The second equation, $$x^{2} - 3x - 4 = 0$$, is a complete quadratic equation. We can find its roots by factoring. We are looking for two numbers that multiply to -4 and add up to -3. These numbers are -4 and 1.
So, we can factor the equation as:
$$(x - 4)(x + 1) = 0$$
This means the roots of the second equation are:
$$x - 4 = 0 \implies x = 4$$
$$x + 1 = 0 \implies x = -1$$
Thus, the possible common roots are $$4$$ or $$-1$$.

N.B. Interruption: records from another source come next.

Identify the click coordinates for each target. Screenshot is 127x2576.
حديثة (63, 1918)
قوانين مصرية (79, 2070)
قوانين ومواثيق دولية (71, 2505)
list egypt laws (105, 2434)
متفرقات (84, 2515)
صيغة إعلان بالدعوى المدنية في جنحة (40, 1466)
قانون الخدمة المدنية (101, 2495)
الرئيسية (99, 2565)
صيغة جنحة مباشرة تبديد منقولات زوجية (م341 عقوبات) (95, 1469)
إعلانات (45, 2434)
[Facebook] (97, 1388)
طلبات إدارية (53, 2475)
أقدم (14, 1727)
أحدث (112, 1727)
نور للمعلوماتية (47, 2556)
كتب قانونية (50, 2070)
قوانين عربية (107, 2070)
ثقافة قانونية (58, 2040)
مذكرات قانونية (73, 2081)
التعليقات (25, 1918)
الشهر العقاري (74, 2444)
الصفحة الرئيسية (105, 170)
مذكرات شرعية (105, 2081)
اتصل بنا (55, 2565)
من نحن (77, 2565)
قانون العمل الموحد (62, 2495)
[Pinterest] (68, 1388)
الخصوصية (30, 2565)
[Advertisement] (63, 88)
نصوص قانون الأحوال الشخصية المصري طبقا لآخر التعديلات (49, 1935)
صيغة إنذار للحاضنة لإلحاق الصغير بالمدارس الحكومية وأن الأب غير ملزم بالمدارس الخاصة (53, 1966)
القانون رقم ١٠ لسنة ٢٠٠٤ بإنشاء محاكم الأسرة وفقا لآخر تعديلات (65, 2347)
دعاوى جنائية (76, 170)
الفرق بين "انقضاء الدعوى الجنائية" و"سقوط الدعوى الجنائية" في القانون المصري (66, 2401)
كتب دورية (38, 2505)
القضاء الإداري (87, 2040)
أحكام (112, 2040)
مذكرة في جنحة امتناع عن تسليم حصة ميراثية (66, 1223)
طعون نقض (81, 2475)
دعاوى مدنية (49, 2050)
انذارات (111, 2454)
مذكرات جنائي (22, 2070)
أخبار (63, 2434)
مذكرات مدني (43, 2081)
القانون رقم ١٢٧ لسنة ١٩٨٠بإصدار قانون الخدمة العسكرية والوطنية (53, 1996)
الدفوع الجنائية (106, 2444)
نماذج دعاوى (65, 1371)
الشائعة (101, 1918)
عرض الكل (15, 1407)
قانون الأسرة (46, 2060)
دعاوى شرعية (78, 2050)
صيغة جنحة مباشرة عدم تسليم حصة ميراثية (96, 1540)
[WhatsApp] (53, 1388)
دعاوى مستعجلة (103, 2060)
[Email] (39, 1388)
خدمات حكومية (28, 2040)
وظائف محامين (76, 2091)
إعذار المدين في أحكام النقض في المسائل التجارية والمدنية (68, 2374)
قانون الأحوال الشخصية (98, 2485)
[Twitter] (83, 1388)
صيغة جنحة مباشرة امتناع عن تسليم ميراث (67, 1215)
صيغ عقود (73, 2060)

**step3** Case 1: The Common Root is $$x = 4$$

If $$x = 4$$ is the common root, then substituting $$x = 4$$ into the first equation ($$2x^{2} + kx - 5 = 0$$) must satisfy the equation.
$$2(4)^{2} + k(4) - 5 = 0$$
$$2(16) + 4k - 5 = 0$$
$$32 + 4k - 5 = 0$$
$$27 + 4k = 0$$
To find $$k$$, we isolate $$k$$:
$$4k = -27$$
$$k = -\frac{27}{4}$$

**step4** Case 2: The Common Root is $$x = -1$$

If $$x = -1$$ is the common root, then substituting $$x = -1$$ into the first equation ($$2x^{2} + kx - 5 = 0$$) must satisfy the equation.
$$2(-1)^{2} + k(-1) - 5 = 0$$
$$2(1) - k - 5 = 0$$
$$2 - k - 5 = 0$$
$$-3 - k = 0$$
To find $$k$$, we isolate $$k$$:
$$-k = 3$$
$$k = -3$$

**step5** Identifying the Values of $$k$$

From Case 1, we found $$k = -\frac{27}{4}$$.
From Case 2, we found $$k = -3$$.
Therefore, the values of $$k$$ for which the two equations have one root in common are $$-3$$ and $$-\frac{27}{4}$$.
Comparing these values with the given options, we find that they match option C.